GIVEN TEXT:
──────────
The third time would not have been the charm for Michael Junker, 34, a former postal carrier from Pittsburgh. After undergoing two heart valve operations in 12 years, Junker faced a serious challenge with the return of valve stenosis, a condition in which the narrowing of the heart’s aortic valve blocks blood flow from the heart to the rest of the body.

“We knew that a third conventional valve replacement would have been too risky,” says Johns Hopkins cardiac surgeon John Conte. The only choice for Junker was a procedure called apical aortic conduit surgery, an operation in which surgeons use a synthetic tube-shaped graft with a mechanical valve to provide an alternative route for blood to leave the heart.

This type of surgery is considered only for patients in certain special circumstances. Junker, who had the procedure and is doing fine, says he is grateful that the apical conduit was a viable option for him.

Conte, however, believes that now there may be another possibility for patients like Junker: a less invasive way to replace a malfunctioning aortic valve that does not involve opening the chest. He and Johns Hopkins cardiologist Jon Resar are taking part in one of two major U.S. studies on the procedure—transcatheter aortic valve implantation (TAVI)—which has already shown considerable promise in Europe.

The minimally invasive procedure involves the use of a porcine (pig) valve encased in a stent, which is fed through the femoral artery, located in the thigh, to the heart. A balloon is opened inside the existing valve to push away the blockage and make room for the replacement valve. In its expansive new location in The Johns Hopkins Hospital’s new clinical building, the Heart and Vascular Institute provides the perfect clinical setting for performing TAVI. There, “hybrid” procedure rooms outfitted with sophisticated imaging and other technology allow medical and surgical specialists to work side by side to ensure that patients receive the most appropriate procedures in the safest possible environment.

Patients are eligible for the TAVI study if they are not good candidates for conventional surgery because advanced age, previous procedures or if multiple health conditions put them at high risk. They are randomized to receive either the transcatheter approach or surgical valve replacement. A second group of patients for whom surgery is totally ruled out will receive angioplasty.
──────────
TASK GOAL: In the heart valve article, through which artery is the stent-encased valve fed to the heart during TAVI?

(Pixel coordinate grounding data)
──────────
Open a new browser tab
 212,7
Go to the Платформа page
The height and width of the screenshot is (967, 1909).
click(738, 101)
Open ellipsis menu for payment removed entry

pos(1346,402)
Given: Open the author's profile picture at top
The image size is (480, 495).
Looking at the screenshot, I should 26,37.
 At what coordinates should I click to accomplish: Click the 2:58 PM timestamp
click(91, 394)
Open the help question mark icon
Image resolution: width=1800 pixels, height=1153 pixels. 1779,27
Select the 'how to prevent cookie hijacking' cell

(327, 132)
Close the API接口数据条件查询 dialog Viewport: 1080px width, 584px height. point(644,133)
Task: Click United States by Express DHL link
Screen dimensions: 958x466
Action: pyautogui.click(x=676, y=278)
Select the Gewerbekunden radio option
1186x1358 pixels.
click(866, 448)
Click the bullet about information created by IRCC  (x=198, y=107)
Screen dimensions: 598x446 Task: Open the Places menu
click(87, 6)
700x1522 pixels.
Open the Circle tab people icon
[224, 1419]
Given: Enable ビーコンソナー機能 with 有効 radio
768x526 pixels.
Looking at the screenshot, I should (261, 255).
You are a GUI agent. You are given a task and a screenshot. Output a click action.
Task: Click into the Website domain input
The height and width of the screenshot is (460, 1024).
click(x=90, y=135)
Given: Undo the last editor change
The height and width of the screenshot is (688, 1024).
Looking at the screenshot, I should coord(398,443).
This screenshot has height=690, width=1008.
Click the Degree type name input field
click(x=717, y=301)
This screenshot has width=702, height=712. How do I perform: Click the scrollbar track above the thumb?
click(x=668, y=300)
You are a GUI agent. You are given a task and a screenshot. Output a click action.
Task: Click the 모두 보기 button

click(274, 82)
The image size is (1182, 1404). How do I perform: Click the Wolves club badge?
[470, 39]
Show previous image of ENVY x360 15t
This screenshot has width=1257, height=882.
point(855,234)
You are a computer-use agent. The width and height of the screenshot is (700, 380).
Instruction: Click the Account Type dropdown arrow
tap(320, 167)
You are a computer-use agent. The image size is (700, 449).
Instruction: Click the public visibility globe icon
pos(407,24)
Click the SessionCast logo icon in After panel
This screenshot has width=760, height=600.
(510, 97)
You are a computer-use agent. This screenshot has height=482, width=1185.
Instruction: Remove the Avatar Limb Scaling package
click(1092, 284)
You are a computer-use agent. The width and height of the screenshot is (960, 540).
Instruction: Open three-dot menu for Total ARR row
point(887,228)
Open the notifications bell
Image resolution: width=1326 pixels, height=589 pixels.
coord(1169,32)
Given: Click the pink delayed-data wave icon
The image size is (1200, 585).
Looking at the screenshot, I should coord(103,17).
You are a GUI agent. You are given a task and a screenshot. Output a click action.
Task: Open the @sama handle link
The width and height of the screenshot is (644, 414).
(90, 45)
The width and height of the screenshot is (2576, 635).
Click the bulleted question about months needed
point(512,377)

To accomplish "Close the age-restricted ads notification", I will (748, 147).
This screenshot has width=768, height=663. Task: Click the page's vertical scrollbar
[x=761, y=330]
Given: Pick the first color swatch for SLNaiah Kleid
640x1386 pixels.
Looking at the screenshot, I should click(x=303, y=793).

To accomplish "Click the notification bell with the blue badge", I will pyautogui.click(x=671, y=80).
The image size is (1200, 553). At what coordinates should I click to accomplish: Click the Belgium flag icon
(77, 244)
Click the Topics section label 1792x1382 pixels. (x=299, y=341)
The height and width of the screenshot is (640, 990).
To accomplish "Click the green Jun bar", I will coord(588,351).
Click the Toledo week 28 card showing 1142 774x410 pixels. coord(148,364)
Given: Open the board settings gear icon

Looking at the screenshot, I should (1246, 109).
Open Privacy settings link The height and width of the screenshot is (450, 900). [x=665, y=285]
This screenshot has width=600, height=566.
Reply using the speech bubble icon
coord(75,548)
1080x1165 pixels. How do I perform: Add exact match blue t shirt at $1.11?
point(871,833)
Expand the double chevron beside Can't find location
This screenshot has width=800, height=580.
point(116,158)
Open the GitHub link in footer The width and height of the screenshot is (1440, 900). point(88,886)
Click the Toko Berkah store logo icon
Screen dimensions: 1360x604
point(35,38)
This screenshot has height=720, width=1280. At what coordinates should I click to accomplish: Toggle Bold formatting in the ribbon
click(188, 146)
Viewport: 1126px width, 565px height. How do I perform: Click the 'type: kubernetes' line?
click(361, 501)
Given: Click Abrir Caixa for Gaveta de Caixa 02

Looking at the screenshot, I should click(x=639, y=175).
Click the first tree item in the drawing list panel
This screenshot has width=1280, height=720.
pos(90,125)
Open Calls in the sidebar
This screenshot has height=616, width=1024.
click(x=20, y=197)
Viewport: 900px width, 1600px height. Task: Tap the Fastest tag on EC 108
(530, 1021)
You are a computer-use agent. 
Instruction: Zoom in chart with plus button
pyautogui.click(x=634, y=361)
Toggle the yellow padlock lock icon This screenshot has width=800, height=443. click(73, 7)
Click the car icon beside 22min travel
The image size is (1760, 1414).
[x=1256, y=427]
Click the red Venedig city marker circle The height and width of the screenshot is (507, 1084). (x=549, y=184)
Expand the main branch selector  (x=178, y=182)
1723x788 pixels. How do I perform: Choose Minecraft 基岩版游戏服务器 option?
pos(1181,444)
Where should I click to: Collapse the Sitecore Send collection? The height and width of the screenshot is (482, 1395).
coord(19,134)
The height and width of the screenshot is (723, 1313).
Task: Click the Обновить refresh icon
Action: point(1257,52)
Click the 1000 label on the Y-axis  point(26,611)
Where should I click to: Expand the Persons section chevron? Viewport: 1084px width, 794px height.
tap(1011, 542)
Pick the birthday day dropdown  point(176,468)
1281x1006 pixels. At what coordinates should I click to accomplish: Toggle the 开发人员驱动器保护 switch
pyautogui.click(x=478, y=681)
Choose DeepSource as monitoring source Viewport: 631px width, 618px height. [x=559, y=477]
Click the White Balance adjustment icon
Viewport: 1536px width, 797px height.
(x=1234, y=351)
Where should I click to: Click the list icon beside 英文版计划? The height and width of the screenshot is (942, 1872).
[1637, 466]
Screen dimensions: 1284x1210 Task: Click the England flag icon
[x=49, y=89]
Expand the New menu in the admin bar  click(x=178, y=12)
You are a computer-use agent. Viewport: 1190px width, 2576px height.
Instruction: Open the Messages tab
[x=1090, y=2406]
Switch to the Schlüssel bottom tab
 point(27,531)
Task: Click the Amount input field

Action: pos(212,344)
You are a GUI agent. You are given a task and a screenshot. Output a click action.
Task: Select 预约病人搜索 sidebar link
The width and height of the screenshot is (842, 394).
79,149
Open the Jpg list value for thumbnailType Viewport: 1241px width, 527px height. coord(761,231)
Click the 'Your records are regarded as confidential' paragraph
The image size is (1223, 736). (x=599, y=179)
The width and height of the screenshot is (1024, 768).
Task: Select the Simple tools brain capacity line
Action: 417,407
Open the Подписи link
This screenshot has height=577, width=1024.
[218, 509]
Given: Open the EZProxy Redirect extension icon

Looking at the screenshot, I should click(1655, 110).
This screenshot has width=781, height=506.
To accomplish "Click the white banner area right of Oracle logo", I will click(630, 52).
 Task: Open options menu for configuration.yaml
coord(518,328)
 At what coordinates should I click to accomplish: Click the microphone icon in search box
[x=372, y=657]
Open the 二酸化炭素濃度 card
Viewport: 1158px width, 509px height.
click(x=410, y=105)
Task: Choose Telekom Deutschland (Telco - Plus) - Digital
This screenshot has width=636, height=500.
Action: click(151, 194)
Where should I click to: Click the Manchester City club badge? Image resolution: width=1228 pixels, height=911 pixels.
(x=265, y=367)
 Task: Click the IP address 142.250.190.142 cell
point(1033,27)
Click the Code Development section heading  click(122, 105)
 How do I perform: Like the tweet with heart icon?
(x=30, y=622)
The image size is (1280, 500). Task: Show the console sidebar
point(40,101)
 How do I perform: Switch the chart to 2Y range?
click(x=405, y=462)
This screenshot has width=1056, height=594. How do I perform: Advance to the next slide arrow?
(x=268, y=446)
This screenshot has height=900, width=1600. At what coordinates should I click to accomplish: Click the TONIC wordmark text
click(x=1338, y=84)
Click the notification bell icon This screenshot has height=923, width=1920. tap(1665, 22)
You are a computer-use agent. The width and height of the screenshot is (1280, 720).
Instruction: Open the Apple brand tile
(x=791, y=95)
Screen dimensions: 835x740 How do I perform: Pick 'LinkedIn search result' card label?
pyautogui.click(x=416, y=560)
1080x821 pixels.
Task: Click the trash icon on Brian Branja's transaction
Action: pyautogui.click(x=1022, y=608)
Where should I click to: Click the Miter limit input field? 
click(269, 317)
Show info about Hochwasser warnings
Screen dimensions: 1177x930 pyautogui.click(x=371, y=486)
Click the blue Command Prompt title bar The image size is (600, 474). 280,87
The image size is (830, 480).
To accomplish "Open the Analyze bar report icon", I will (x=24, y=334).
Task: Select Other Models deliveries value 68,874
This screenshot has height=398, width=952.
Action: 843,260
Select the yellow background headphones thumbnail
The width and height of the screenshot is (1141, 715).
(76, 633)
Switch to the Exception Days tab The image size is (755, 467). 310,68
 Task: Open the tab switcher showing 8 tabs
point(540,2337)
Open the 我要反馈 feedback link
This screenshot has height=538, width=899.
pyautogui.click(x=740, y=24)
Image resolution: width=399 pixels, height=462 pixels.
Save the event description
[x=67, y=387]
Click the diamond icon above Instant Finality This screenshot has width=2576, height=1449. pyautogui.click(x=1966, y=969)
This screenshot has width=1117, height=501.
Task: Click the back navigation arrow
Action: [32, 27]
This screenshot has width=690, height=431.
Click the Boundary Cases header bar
──────────
ANSWER TO THE EXERCISE: The femoral artery, located in the thigh.